Helga muss die Rechnungen und Leistungsnachweise einreichen und den halbjährlichen Beratungseinsatz wahrnehmen. Wäre der Alltagsdienst nicht anerkannt, müsste sie die Kosten trotz Pflegegrad 2 selbst tragen. Deshalb hatte ihre Tochter die Anerkennung vor Vertragsabschluss von der Pflegekasse bestätigen lassen.

Häufige Fragen zur Umwandlung für eine Haushaltshilfe

1. Wie viel kann man bei Pflegegrad 2 für eine Haushaltshilfe umwandeln?

Im Jahr 2026 können monatlich bis zu 318,40 Euro umgewandelt werden. Das sind 40 Prozent der Pflegesachleistung von 796 Euro. Voraussetzung ist, dass dieser Teil des Sachleistungsbudgets im jeweiligen Monat noch nicht durch einen Pflegedienst verbraucht wurde.

2. Kann jede private Reinigungskraft über die Pflegekasse bezahlt werden?

Nein. Der Umwandlungsanspruch gilt nur für nach Landesrecht anerkannte Angebote zur Unterstützung im Alltag. Ob eine selbstständige Haushaltshilfe oder eine Nachbarschaftshilfe anerkannt werden kann, richtet sich nach den Vorschriften des Bundeslandes.

3. Wird der Umwandlungsbetrag auf das Konto ausgezahlt?

Nein, es handelt sich nicht um frei verfügbares Geld. Die Pflegekasse erstattet nachgewiesene Kosten gegen Rechnung und Leistungsnachweis. Je nach Anbieter und Pflegekasse kann auch eine direkte Abrechnung oder eine Abtretung des Erstattungsanspruchs möglich sein.

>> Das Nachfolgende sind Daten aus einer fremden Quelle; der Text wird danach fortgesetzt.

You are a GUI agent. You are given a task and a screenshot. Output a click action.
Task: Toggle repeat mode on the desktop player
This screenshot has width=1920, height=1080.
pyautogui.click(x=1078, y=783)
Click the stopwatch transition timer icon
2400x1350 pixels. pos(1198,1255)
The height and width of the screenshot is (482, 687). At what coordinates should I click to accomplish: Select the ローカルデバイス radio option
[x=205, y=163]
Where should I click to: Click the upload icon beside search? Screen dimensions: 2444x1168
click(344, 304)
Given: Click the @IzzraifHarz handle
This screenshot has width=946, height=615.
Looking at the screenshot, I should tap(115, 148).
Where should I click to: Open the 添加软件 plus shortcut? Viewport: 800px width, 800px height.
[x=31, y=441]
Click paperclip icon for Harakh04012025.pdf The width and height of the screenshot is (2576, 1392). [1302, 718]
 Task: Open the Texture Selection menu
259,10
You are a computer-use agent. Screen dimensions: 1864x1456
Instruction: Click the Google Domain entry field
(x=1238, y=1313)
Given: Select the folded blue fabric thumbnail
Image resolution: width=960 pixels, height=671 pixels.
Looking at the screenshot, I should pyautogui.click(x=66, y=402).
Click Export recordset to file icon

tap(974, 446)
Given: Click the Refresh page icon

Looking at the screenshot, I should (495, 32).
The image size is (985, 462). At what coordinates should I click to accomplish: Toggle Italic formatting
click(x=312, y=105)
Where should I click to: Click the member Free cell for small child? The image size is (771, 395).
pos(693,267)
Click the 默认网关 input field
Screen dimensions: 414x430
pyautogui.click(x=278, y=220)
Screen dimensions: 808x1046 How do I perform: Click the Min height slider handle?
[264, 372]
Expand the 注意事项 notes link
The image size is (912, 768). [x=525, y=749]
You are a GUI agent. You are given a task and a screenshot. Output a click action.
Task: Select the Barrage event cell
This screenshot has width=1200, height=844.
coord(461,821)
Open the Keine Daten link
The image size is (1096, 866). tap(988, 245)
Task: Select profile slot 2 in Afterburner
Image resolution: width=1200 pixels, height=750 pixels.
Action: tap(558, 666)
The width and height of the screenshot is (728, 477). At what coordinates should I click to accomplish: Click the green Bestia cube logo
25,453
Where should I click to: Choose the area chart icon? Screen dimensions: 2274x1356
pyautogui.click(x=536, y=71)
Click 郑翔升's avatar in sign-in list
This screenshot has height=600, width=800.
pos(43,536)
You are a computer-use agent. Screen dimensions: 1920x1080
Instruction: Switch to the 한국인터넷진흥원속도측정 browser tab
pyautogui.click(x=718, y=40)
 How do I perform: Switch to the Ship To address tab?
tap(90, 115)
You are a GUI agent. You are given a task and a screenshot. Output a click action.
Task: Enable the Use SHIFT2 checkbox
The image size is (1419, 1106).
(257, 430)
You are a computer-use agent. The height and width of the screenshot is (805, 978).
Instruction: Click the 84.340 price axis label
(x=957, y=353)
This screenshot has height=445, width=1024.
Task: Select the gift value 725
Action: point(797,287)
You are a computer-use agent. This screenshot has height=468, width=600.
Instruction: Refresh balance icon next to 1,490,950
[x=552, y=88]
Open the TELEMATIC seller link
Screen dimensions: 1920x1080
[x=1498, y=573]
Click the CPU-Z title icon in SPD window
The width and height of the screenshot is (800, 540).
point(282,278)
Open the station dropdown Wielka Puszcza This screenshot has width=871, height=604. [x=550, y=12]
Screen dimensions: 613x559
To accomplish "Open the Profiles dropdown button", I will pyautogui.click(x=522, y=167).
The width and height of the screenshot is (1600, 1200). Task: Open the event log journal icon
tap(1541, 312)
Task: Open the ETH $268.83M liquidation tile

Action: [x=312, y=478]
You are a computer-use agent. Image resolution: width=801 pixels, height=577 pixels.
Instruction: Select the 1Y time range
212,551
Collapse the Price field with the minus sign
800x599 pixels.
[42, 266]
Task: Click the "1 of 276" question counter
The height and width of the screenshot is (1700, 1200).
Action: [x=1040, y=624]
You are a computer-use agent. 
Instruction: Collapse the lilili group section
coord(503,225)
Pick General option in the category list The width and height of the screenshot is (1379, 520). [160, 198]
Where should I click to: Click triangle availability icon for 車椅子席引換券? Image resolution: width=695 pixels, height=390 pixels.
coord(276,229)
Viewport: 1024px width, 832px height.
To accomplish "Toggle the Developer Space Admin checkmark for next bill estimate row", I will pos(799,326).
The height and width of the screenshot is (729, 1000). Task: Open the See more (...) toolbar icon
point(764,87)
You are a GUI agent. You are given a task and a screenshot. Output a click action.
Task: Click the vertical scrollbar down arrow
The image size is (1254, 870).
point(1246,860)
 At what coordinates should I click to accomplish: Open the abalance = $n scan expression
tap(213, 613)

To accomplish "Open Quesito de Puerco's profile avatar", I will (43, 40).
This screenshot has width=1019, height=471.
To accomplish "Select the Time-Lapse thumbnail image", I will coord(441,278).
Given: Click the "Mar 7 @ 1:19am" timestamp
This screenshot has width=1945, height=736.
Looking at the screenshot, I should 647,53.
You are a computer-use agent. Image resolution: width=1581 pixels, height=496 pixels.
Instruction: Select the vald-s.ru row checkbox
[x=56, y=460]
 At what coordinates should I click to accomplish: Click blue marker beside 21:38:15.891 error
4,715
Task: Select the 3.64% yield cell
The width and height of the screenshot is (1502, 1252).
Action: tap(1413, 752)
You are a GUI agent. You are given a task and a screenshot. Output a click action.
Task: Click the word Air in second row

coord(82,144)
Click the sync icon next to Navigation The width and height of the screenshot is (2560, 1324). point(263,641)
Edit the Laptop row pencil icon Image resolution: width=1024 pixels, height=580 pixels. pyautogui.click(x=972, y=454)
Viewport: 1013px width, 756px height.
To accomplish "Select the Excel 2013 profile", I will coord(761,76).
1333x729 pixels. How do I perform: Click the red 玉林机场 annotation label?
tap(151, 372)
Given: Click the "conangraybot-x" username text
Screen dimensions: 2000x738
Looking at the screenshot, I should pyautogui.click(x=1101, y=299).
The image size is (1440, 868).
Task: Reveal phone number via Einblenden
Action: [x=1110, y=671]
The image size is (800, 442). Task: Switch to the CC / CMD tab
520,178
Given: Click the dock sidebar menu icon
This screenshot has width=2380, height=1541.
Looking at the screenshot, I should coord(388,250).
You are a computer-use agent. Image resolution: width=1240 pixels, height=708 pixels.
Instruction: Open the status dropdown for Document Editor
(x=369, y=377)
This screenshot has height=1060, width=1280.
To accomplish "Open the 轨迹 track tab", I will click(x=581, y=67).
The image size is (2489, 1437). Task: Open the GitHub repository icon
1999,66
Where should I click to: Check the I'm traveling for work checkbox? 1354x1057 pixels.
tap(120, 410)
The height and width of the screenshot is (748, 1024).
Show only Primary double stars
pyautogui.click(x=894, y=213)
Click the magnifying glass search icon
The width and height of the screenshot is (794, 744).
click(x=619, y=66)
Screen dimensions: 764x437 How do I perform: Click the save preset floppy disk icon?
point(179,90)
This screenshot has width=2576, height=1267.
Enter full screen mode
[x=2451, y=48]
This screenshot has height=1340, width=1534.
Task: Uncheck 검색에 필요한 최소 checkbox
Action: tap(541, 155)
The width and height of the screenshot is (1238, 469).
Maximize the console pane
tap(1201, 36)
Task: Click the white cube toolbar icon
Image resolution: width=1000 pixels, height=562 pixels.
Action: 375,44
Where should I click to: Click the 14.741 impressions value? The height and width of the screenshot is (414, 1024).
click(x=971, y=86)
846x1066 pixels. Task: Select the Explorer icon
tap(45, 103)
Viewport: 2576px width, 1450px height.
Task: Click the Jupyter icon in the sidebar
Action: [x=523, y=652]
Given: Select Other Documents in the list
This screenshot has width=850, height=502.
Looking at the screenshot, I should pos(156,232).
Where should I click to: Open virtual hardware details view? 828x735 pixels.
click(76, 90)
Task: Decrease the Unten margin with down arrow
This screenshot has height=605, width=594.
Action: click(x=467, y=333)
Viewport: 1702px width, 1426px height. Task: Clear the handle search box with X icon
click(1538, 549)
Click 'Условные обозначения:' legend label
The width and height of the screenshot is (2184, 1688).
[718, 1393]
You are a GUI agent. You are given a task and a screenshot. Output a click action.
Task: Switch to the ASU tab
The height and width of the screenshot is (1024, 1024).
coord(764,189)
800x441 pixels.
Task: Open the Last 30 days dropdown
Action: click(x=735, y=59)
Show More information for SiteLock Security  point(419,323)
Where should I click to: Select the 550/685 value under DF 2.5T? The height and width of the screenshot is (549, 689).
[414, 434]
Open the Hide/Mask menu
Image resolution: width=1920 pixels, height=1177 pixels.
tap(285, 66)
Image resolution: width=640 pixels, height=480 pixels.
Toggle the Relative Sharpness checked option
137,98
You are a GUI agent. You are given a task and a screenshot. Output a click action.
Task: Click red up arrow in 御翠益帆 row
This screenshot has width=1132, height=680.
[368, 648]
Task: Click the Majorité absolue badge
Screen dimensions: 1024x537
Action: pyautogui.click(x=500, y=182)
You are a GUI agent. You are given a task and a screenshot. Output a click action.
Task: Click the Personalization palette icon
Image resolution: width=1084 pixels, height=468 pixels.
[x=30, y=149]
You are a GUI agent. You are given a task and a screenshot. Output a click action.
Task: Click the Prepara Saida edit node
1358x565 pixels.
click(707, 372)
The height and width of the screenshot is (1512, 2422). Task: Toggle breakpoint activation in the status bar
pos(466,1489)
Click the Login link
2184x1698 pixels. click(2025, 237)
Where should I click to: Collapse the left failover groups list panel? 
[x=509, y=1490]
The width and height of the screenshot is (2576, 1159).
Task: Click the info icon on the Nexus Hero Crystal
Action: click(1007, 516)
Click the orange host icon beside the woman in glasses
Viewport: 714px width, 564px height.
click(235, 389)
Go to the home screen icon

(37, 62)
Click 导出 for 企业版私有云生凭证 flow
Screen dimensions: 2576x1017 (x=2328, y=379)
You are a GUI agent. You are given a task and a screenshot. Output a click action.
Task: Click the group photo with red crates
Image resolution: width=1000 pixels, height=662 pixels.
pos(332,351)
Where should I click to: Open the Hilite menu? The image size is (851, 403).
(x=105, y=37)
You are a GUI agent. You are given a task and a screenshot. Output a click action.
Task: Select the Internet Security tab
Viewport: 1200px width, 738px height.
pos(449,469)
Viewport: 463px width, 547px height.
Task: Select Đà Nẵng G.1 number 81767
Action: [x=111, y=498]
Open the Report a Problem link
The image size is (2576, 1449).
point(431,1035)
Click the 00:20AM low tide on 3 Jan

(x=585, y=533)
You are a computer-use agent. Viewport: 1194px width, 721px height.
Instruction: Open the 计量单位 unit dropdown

4. Bleibt das Pflegegeld von 347 Euro vollständig erhalten?

Nur wenn keine Pflegesachleistung und kein Umwandlungsbetrag genutzt werden. Bei einer Umwandlung um 40 Prozent bleiben 60 Prozent des Pflegegeldes, also 208,20 Euro. Der zusätzliche Entlastungsbetrag von 131 Euro kürzt das Pflegegeld dagegen nicht.

5. Kann man Entlastungsbetrag und Umwandlungsanspruch gleichzeitig nutzen?

Ja, beide Ansprüche bestehen unabhängig voneinander. Bei Pflegegrad 2 lassen sich dadurch regelmäßig bis zu 449,40 Euro monatlich für anerkannte Alltagshilfen einsetzen. Angesparte Entlastungsbeträge können den Betrag in einzelnen Monaten erhöhen.

6. Muss die Umwandlung vorher beantragt werden?

Eine vorherige Antragstellung ist nach § 45a Absatz 4 SGB XI nicht nötig. Für die Erstattung müssen aber Rechnungen und weitere Belege bei der Pflegekasse eingereicht werden. Vor der Beauftragung sollte trotzdem schriftlich bestätigt werden, dass der ausgewählte Anbieter anerkannt ist.